Parallel Programming - TP2

Guillaume Haerinck - M2 Image 2021

Class by Eva Dokladalova

Introduction

The goal of this project is to implement a fast crowd counting application using a webcam video stream. The approach is not using the latest state of the art techniques such as machine learning for simplicity purposes.
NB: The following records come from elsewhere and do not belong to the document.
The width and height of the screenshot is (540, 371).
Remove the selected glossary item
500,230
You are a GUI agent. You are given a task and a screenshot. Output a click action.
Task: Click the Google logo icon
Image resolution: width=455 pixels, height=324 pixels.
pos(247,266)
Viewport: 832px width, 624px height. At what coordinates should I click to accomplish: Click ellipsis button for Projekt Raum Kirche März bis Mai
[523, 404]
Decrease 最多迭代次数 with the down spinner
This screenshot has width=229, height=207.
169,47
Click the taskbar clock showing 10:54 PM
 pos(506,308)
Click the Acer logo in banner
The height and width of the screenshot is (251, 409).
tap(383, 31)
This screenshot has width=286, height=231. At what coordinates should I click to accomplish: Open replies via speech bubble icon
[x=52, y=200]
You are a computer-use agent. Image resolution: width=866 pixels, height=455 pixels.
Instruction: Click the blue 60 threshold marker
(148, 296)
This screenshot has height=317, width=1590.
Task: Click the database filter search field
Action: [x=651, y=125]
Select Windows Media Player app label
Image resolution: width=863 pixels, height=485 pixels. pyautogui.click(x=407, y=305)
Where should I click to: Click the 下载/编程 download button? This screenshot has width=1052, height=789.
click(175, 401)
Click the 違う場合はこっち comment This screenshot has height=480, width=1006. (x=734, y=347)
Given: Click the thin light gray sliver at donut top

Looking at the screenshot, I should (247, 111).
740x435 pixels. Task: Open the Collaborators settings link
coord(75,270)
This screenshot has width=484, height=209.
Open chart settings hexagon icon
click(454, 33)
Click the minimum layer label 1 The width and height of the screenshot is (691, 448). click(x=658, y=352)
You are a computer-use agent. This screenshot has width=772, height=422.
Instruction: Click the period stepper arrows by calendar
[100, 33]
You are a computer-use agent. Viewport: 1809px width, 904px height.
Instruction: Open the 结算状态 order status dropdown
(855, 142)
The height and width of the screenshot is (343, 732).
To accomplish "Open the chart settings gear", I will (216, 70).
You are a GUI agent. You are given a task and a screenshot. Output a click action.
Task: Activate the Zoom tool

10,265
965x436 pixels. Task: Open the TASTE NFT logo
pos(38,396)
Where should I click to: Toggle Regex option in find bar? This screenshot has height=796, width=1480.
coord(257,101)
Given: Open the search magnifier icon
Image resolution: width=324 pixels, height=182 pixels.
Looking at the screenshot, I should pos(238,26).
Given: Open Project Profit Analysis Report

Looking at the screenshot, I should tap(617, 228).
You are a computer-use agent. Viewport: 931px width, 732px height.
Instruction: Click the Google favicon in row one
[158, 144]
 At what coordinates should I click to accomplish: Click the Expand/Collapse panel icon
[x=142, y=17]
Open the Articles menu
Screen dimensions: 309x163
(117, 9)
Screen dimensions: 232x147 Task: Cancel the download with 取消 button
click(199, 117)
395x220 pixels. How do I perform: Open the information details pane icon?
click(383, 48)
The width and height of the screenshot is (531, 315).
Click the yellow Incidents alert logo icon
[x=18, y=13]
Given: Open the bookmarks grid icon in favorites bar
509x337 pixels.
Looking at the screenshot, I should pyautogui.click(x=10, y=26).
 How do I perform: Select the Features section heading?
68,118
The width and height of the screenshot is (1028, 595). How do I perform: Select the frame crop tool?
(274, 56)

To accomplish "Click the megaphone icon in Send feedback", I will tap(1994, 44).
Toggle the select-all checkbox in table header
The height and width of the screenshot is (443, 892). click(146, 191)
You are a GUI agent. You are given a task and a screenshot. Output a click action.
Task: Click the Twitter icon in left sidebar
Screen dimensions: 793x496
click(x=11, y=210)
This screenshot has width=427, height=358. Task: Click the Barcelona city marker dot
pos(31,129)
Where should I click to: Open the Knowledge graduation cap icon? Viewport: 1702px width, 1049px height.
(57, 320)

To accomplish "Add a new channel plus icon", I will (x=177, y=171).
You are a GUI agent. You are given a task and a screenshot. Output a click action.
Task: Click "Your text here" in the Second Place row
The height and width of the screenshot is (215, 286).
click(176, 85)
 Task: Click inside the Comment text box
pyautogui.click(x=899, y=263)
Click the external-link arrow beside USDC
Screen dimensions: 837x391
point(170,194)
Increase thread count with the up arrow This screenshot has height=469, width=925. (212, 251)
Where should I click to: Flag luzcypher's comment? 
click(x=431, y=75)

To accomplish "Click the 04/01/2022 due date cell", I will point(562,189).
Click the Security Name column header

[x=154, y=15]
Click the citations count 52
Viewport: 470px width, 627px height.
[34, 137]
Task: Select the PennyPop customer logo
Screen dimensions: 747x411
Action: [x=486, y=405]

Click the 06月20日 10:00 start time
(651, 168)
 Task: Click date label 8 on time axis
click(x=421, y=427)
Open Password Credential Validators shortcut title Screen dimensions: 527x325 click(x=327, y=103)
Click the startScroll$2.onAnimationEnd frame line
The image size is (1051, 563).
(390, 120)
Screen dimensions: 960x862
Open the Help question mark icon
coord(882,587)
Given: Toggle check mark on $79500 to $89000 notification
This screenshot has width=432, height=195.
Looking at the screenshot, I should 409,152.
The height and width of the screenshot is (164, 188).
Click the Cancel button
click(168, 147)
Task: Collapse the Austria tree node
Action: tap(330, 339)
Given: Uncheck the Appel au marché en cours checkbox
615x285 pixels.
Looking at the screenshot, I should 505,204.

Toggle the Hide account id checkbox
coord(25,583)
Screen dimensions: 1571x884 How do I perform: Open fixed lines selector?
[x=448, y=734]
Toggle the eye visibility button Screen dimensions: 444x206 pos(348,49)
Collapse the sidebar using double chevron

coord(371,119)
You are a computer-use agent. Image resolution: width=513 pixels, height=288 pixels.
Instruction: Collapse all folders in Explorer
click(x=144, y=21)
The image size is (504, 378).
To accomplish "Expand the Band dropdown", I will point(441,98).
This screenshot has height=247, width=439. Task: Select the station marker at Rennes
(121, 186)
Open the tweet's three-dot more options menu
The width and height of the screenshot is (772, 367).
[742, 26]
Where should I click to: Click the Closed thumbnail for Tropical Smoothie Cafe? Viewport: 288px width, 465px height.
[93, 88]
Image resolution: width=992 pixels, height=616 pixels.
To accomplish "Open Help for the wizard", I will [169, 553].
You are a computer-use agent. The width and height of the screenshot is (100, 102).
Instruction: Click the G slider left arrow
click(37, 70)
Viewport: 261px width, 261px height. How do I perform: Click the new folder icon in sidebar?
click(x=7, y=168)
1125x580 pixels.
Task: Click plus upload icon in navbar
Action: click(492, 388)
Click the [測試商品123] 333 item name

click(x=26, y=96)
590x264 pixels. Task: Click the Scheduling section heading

The image acquisition and presentation is done with last version of OpenCV, while the algorithm for crowd counting is custom and / or adapted from other algorithms :

Each frame is converted to grayscale
Background subtraction from the video is done with the ViBe algorithm
Median filtering to ease the next steps
Morphological opening to remove noise
Morphological closing to fill the gaps
Connected components extraction and counting

The code has been primarily tested on an Intel Core i3-4160 CPU @3.60GHz with 2 cores and 4 threads. It supports SIMD through SSE4.2 and AVX2 instructions. Source code for the application can be found here.

Profiling setup

To measure the execution time of each method we rely on the open-source Tracy instrumenting profiler. It will track the execution with the help of the ZoneScoped macro placed on top of each important methods. To use it, one simply has to grab the executable here and run it along with the project. More detailed step about the setup can be found here.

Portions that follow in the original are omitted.